16 In particular, aluminium contamination remains a very common p

16 In particular, aluminium contamination remains a very common problem, and is independently associated with reduced BMC in later childhood.15 Bone mineral and other growth deficits accrued whilst enteral nutrition is established often increase during NICU stay. Mineral uptake is compromised through the low content in un-fortified breast milk (especially phosphate) and inefficient absorption due to an under-developed gastrointestinal

tract.6 This results in a greater loss of long bone density than observed in term infants and further increases the risk GS-1101 concentration of metabolic bone disease. There is compelling evidence that optimizing early growth through nutritional interventions generates positive and lasting effects on bone mineralization,10

which may partially counteract preterm bone deficits. A systematic review by Kusckel and Harding in 2009 showed that fortifying the nutrition of preterm babies improves growth and bone mineral aggregation.17 International guidelines from groups such as ESPGHAN recommend that those receiving unfortified breast milk should receive multivitamin, iron, folic acid, phosphate, and sodium supplementation.18 Several studies have emphasized the importance of early growth on later bone health,2 so it is encouraging to observe in this study that the preterm infants demonstrated significant catch-up growth with an increase in mean weight Z-score from -2.58 at 40 weeks to -0.49 at 6 months, and an increase in mean length Z-score from -2.22 to -0.59 at the 6-month mTOR inhibitor follow-up.

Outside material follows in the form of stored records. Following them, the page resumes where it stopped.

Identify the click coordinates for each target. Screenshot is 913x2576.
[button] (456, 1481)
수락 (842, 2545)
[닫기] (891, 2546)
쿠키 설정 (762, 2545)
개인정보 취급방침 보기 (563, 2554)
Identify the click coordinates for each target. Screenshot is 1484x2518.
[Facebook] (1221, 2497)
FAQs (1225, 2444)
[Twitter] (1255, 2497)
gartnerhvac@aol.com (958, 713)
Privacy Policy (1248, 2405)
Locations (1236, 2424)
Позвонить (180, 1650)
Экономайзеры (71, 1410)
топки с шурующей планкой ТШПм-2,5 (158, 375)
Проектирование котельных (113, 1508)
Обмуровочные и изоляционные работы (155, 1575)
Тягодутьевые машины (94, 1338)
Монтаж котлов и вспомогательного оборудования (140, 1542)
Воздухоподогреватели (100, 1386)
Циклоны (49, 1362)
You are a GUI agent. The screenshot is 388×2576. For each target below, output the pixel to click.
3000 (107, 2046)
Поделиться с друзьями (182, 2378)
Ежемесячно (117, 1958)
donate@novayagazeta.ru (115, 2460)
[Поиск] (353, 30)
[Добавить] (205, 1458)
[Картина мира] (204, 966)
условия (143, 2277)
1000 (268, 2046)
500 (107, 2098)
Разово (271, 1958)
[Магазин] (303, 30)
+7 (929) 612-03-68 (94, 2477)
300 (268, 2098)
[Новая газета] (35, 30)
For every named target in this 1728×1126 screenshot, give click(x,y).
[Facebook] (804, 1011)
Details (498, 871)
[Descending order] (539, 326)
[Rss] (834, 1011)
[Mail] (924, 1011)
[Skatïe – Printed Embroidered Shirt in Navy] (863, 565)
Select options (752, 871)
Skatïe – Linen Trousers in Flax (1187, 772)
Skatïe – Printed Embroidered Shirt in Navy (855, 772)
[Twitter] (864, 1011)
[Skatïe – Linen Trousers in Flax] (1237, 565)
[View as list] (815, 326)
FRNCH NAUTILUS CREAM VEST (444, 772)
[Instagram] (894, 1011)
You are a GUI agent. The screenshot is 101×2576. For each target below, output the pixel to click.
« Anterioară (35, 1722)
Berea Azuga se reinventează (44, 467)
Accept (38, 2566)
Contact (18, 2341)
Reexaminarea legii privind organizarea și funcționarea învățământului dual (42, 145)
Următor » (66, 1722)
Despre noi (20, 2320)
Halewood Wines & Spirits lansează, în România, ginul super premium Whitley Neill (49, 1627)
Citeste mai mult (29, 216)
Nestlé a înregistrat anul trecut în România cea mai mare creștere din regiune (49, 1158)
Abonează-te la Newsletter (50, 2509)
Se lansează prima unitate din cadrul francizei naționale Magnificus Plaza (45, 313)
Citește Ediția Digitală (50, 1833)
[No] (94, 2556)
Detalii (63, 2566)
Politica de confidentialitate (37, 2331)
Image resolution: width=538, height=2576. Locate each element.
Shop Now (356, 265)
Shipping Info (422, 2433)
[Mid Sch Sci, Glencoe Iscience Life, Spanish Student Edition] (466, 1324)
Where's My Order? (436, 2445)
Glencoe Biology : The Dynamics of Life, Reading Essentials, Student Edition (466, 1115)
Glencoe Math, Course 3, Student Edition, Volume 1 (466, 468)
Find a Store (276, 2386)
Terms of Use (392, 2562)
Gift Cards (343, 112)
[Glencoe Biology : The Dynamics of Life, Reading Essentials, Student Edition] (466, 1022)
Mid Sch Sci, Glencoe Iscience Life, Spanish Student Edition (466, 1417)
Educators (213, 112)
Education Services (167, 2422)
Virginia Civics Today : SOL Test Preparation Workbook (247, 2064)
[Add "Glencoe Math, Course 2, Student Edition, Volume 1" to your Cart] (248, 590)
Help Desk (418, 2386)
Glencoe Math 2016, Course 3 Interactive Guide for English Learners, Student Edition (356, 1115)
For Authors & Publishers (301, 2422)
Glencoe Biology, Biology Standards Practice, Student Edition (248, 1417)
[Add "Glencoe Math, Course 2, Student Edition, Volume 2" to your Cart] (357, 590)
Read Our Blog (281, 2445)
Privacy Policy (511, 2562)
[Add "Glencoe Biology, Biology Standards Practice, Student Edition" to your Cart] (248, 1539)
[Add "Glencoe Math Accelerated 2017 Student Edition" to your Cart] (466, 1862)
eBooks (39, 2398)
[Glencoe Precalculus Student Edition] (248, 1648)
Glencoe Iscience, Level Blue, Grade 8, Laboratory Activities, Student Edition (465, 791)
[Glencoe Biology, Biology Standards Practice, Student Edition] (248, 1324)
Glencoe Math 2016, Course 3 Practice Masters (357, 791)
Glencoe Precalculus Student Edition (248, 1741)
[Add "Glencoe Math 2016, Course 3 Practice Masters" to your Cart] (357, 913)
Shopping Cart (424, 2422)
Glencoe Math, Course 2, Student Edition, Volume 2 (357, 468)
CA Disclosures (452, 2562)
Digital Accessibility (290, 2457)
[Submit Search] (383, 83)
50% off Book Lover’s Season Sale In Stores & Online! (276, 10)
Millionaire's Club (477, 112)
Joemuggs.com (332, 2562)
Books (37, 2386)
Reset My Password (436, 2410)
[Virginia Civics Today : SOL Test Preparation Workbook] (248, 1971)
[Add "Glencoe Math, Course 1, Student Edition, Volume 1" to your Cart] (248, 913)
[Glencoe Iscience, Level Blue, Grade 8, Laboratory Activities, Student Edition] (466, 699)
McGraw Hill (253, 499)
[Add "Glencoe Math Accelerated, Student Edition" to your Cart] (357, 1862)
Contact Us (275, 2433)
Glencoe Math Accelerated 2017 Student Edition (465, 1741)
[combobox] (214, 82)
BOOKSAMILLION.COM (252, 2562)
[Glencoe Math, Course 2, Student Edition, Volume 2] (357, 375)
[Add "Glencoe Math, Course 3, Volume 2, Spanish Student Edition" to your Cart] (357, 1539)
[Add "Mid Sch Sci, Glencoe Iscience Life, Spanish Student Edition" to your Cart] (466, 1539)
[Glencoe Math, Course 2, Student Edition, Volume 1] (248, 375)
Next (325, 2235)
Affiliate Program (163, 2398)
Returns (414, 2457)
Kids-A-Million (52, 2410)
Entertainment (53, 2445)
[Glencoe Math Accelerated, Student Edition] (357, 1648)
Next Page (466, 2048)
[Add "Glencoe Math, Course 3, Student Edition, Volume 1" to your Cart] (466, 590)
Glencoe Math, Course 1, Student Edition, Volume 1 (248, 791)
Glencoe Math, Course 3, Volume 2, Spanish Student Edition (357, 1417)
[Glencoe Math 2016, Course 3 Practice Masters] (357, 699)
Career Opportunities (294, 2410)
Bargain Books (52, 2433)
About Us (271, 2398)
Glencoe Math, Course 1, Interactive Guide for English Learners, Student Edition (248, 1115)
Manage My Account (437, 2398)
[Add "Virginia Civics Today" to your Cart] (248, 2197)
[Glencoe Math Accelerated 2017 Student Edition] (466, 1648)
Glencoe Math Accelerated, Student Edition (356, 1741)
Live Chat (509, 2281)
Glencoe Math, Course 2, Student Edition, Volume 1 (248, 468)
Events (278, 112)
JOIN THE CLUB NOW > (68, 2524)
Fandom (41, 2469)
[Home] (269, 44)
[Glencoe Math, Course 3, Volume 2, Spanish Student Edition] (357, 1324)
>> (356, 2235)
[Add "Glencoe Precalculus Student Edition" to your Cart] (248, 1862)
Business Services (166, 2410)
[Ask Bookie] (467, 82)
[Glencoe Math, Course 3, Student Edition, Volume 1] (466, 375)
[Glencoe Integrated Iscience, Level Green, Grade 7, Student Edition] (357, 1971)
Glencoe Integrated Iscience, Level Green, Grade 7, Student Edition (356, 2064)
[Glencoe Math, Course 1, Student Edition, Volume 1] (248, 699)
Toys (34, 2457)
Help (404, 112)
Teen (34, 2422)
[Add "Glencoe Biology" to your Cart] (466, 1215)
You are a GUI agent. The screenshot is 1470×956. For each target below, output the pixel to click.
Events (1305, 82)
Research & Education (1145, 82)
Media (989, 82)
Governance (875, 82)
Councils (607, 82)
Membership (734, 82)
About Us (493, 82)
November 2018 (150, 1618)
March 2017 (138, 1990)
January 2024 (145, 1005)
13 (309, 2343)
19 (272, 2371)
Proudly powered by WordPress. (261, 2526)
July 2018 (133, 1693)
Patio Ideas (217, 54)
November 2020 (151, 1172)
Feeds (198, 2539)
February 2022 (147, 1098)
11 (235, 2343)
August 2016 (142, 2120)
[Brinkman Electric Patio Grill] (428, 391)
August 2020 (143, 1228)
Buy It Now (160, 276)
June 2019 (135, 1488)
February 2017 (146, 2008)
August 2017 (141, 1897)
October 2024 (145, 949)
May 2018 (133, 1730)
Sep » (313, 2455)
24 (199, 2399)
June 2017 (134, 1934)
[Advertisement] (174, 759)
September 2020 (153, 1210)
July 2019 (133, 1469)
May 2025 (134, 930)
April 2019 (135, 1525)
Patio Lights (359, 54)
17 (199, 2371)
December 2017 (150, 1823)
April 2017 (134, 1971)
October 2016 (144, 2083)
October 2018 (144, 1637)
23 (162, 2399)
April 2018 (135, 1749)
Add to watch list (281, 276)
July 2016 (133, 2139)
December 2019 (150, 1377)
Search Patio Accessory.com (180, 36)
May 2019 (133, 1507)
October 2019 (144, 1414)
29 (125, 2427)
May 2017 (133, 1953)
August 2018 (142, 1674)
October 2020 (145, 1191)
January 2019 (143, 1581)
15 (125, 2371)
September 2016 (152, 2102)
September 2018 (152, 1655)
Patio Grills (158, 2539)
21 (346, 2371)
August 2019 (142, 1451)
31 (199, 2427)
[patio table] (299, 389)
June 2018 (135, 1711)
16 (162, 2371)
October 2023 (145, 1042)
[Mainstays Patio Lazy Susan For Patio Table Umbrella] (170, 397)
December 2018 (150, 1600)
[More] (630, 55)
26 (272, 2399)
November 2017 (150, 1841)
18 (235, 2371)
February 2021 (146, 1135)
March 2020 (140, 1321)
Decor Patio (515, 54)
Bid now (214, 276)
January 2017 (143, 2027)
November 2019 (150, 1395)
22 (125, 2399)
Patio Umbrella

In a study by Cooper et al, those who were lightest at 1 year ABT-263 mouse of age had the lowest BMC.2 In a further study, weight gain during the first two years of life predicted BMD at age 9-14.19 Fewtrell et al. suggested that preterm infants with the most substantial increase in height (length) between birth and follow-up showed the greatest bone

mass at follow-up.12 They also demonstrated that birth length alone was a strong predictor of later bone mass, suggesting that optimizing linear growth early may be beneficial to later bone health. However, the mean weight Z-score at term of -2.58 in Quintal et al.’s study8 highlights the major challenges of promoting adequate growth during NICU stay. Even though the infants showed impressive catch-up growth up to 6 months of age, the dramatic fall in growth centiles during NICU stay, followed by a period of rapid growth acceleration, represents a pattern that is very different to that observed following normal pregnancies. Whether this type of growth trajectory represents an independent risk for later adverse metabolic outcome requires further study, but highlights that growth, rather than absolute size, is the key variable determining longer-term health. Quintal et al. demonstrate that DXA scanning is a reliable and well-validated technique to estimate BMC and BMD.